O conceito proudhoniano duma associação de regiões autónomas poderia contribuir para a ideia duma unificação regionalista da Europa, como alternativa à simples justaposição de Estados-nações jacobinos, ideal das forças políticas reinantes hoje em dia, para se poder concretizar.É nisto que se revela a actualidade política permanente deste concepção.Verificamos, com efeito, premissas fecundas duma tal concretização, tanto científica como política.A título de exemplo, só menciono aqui, no domínio científico, que a concepção duma federação europeia constituída por regiões monoétnicas autónomas elaborado por Guy Héraud, professor de direito constitucional que é evidentemente inspirado pelo pensamento proudhoniano. Igualmente, no domínio político, o programa de base do Parti Fédéraliste Européen contém já certos traços fundamentais duma constituição europeia.

## Extrato de dados

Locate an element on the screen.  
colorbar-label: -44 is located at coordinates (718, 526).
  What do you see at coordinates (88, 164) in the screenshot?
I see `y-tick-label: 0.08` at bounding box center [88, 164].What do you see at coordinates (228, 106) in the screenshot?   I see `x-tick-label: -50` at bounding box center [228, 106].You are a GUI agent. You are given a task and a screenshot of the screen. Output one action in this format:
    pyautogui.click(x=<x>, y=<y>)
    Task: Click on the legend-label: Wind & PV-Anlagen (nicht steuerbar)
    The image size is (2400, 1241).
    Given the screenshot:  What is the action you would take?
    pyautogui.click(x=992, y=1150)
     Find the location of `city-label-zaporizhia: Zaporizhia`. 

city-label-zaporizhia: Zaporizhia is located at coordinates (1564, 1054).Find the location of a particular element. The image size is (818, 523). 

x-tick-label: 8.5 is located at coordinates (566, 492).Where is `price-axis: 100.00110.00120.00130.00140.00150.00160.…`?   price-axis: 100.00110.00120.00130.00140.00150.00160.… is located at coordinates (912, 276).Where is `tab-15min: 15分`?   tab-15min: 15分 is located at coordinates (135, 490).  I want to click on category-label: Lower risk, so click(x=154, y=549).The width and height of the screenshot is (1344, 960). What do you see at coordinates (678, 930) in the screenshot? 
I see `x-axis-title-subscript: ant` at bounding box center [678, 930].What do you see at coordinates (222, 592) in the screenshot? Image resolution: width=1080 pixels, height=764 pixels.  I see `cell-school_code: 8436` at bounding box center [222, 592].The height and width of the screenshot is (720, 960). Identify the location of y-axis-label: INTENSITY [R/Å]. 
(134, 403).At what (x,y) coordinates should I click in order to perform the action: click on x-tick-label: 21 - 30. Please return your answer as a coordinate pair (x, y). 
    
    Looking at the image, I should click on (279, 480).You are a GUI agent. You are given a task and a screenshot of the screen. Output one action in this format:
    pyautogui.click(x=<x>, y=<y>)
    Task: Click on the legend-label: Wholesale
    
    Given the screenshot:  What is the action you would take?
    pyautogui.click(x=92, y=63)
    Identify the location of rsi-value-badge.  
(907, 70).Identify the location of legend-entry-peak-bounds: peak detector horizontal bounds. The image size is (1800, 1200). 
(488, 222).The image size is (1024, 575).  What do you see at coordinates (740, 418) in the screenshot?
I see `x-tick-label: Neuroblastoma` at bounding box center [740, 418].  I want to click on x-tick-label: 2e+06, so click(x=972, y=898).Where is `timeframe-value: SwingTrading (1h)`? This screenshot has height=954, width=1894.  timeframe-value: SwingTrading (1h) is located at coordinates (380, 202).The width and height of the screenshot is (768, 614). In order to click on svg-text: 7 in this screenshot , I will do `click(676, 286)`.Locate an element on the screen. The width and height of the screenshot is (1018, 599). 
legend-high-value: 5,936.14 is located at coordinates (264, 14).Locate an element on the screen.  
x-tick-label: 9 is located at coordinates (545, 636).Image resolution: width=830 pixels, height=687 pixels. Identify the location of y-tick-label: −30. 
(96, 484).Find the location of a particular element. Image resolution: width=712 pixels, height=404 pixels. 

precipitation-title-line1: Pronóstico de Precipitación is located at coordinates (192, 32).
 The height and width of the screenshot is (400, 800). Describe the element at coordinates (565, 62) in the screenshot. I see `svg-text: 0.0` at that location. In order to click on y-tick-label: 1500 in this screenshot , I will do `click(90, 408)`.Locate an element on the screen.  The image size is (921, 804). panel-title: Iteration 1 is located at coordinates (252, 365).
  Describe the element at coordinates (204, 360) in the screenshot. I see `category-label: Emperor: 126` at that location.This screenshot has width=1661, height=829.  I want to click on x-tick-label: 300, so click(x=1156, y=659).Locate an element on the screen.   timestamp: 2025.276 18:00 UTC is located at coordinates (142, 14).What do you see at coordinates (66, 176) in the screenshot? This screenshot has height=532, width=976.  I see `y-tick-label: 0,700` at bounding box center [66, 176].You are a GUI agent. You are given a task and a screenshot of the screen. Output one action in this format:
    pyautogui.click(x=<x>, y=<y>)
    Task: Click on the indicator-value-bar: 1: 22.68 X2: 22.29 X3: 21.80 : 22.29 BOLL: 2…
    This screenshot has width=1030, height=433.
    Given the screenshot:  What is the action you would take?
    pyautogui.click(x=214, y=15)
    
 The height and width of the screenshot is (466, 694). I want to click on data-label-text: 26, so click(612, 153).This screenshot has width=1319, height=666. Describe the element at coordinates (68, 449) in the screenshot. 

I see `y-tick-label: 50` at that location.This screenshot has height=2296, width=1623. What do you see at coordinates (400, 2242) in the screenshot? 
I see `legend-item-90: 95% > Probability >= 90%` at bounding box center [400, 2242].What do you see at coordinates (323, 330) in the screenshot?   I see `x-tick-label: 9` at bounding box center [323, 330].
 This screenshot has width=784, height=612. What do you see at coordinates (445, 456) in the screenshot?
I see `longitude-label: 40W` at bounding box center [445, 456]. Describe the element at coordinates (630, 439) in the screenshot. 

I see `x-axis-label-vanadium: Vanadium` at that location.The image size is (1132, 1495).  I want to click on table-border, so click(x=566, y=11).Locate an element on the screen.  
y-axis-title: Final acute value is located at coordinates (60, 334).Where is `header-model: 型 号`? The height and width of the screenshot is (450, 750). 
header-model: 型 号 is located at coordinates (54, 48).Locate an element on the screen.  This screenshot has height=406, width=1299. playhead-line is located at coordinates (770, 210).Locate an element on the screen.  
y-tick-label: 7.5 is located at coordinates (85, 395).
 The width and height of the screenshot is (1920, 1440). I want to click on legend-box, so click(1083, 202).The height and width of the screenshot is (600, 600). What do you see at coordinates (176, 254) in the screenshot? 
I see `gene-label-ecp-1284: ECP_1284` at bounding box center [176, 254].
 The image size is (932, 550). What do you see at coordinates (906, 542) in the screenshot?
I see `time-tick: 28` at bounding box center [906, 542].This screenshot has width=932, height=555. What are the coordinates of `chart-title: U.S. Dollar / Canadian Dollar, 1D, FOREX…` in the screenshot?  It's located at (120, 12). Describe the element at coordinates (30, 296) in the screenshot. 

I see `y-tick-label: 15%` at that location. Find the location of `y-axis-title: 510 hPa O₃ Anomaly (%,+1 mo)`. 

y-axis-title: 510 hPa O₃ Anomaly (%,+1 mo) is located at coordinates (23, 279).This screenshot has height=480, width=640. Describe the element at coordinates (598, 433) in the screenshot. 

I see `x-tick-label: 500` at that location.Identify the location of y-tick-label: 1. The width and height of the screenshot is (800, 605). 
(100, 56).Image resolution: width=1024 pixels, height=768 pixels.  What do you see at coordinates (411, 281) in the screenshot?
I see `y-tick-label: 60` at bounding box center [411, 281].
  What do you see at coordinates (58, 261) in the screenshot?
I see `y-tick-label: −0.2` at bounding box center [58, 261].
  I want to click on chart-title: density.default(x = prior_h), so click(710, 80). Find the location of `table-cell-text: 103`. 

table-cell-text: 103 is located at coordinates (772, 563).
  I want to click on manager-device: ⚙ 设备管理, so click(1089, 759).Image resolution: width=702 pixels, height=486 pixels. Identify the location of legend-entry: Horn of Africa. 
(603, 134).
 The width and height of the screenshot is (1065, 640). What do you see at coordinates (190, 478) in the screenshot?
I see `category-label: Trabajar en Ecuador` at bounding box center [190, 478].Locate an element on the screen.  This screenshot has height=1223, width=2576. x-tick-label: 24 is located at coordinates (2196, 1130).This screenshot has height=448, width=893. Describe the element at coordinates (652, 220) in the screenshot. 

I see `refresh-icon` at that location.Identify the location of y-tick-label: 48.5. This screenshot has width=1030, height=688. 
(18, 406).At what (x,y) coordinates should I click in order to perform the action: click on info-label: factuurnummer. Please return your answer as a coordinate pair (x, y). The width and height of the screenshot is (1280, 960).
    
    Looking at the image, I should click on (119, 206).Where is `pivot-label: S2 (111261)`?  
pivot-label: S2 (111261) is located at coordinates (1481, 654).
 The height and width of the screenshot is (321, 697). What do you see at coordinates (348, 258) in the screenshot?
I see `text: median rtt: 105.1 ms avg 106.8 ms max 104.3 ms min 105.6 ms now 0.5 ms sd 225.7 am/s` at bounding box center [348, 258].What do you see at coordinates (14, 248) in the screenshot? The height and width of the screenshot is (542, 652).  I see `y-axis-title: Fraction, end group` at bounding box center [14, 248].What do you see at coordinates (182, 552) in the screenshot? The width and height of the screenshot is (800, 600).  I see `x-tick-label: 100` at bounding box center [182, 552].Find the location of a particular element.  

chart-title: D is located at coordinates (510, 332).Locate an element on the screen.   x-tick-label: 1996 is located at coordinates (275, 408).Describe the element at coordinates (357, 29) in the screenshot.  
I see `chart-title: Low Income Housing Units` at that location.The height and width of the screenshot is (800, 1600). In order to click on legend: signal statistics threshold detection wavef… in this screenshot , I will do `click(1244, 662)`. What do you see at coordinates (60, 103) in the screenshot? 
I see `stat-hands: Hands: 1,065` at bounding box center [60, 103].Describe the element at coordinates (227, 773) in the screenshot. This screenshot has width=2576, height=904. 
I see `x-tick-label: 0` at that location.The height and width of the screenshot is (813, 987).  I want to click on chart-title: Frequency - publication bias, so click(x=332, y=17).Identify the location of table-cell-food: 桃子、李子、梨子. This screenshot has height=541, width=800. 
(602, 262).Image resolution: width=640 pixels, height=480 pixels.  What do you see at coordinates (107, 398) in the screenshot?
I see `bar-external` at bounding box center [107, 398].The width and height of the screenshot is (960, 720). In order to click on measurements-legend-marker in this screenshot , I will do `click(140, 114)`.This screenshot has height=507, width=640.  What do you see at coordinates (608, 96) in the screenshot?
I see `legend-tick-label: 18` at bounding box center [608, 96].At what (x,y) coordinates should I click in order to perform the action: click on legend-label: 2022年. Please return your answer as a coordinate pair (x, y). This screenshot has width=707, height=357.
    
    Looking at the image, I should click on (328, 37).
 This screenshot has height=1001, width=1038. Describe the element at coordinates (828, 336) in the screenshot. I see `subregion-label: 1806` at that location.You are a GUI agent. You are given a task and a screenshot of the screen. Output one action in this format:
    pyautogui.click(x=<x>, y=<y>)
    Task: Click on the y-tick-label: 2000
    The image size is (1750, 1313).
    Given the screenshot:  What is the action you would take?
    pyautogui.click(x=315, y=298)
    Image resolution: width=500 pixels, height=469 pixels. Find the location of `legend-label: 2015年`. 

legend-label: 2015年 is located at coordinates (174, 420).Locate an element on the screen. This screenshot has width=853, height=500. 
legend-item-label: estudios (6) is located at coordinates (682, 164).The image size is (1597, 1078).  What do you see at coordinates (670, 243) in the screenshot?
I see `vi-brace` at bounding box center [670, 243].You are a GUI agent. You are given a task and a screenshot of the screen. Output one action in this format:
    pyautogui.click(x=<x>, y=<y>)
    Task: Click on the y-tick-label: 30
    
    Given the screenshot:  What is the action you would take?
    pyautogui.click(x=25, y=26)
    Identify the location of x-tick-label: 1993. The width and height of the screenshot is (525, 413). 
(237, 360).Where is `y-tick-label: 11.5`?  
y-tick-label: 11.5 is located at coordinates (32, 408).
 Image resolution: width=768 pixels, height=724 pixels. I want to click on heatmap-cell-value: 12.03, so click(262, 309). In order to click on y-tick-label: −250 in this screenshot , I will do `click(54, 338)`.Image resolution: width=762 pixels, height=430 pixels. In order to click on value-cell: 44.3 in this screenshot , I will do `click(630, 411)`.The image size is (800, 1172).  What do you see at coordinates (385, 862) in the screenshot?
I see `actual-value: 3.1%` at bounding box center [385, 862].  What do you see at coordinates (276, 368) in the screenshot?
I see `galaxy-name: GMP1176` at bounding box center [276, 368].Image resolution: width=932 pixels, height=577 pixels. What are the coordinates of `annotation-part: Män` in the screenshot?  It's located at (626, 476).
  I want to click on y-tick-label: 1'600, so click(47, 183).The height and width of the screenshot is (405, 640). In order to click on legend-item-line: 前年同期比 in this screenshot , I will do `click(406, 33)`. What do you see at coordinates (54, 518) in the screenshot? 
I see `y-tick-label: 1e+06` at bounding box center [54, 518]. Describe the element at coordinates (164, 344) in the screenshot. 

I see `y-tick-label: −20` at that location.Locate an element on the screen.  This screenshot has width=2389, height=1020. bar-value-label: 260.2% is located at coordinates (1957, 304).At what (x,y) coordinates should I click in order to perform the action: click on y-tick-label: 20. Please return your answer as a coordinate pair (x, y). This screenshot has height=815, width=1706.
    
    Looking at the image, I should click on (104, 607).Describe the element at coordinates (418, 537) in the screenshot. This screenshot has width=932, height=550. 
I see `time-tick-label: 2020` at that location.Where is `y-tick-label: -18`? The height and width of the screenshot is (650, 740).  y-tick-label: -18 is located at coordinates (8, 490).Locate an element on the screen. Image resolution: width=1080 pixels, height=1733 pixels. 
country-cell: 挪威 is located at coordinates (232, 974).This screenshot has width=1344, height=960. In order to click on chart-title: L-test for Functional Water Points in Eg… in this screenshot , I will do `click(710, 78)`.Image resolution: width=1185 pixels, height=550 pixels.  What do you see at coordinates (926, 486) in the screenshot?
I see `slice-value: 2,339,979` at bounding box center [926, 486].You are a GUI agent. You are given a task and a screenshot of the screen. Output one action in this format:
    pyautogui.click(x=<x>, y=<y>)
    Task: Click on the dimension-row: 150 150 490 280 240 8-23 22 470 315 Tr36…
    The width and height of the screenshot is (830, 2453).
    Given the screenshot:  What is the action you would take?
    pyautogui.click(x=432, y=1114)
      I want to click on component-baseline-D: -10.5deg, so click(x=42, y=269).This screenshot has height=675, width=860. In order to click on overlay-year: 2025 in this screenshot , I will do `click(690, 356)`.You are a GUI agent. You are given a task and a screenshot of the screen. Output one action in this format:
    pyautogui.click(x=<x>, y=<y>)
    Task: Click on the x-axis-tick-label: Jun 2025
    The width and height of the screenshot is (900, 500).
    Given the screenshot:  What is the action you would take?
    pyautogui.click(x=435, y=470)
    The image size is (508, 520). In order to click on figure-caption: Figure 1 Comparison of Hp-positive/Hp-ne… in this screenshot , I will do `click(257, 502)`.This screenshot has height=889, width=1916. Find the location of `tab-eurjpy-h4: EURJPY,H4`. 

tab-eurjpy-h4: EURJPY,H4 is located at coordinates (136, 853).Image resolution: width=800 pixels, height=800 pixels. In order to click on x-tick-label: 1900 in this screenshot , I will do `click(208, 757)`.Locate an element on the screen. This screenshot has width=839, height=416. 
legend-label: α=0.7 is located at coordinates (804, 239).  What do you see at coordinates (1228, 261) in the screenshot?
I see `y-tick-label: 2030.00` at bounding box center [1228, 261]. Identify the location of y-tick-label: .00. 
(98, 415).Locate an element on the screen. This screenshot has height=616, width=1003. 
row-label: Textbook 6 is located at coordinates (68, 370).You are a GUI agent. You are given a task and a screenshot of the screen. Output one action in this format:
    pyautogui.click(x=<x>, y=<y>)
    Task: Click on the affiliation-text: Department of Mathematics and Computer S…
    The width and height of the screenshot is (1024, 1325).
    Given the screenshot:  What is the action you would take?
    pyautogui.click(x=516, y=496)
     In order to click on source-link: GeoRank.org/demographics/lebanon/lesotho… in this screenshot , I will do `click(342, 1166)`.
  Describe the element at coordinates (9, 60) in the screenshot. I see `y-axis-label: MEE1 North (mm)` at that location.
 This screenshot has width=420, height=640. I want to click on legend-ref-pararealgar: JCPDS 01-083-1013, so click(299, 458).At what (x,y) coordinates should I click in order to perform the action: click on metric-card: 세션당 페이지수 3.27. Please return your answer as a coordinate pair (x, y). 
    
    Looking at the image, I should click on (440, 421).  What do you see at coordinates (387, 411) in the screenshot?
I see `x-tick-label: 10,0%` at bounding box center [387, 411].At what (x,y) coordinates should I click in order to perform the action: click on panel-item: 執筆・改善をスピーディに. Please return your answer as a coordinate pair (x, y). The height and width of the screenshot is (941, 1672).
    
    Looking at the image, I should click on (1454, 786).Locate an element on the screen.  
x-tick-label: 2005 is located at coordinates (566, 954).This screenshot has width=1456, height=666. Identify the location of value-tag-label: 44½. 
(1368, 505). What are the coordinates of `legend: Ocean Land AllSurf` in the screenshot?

## Tarefa A
Reescreva de forma mais breve o parágrafo do trecho que começa com "O conceito proudhoniano duma associação", mantendo os seus fatos principais.
## Tarefa B
Prossiga o trecho sobre a unificação regionalista da Europa a partir da sua última frase.
Os registros não têm relação com o trecho.

## Sua resposta A
A ideia proudhoniana de uma associação de regiões autónomas poderia ajudar a concretizar uma unificação regionalista da Europa. Seria uma alternativa à simples justaposição de Estados-nações jacobinos, ideal das forças políticas hoje dominantes, e nisso está a sua atualidade política permanente. Há premissas fecundas para essa concretização. No plano científico, Guy Héraud, professor de direito constitucional inspirado por Proudhon, concebeu uma federação europeia formada por regiões monoétnicas autónomas. No plano político, o programa de base do Parti Fédéraliste Européen já contém traços fundamentais de uma constituição europeia.

## Sua resposta B
A actualidade política da concepção proudhoniana, em relação com o conceito moderno duma federação europeia de regiões monoétnicas, reconhece-se também relativamente à “questão alemã”, problema político sempre crucial para a Europa de hoje. Sabemos que Proudhon se pronunciou claramente contra toda a aspiração de unificação jacobina. Após várias hesitações nos anos quarenta e cinquenta, os diversos governos da Républica federal da Alemanha, de qualquer orientação política que fosse, tomaram as suas distâncias em relação a uma visão ilusória duma reunificação da Alemanha sob a forma dum Estado nacional de tipo jacobino. Servindo-se da fórmula: “reunificação alemã no quadro duma ordem pacífica de toda a Europa”, podemos imaginar outras formas duma convivência política entre os Alemãs diferente da que foi adoptada. Um debate público através da Europa, que se referisse às ideias de Proudhon, de Héraud e, talvez, também às ideias do federalista suiço, Denis de Rougemont, relativo àquilo que poderíamos chamar de “regionalismo polivalente”, nos levaria a longo termo, a uma outra solução da “questão alemã” que como acabo de dizer continua sempre no primeiro plano.
Termino estas observações sobre os aspectos do federalismo proudhoniano que me parecem sempre actuais do ponto de vista político. Que partes importantes do pensamento proudhoniano sejam de actualidade política, demonstra, como este pensamento é conforme à realidade, ou, para ser mais preciso, como ele é capaz de “se inscrever na realidade em movimento” para me servir das palavras do federalista Alexandre Marc (no prefácio ao livro citado de Bernard Voyenne) onde diz de Proudhon, que é “le vrai père du fédéralisme”(6). Trata-se não duma actualidade passageira de algumas simples receitas políticas que só é necessário aplicar palavra a palavra para resolver os problemas menos importantes, mas sobretudo de uma actualidade caracterizando orientações fundamentais, ao reforço das quais poderíamos encontrar respostas duráveis, conformes à realidade e ajustadas às necessidades e aos interesses dos homens. Espero que estas observações possam contribuir aos esforços para libertar tais orientações.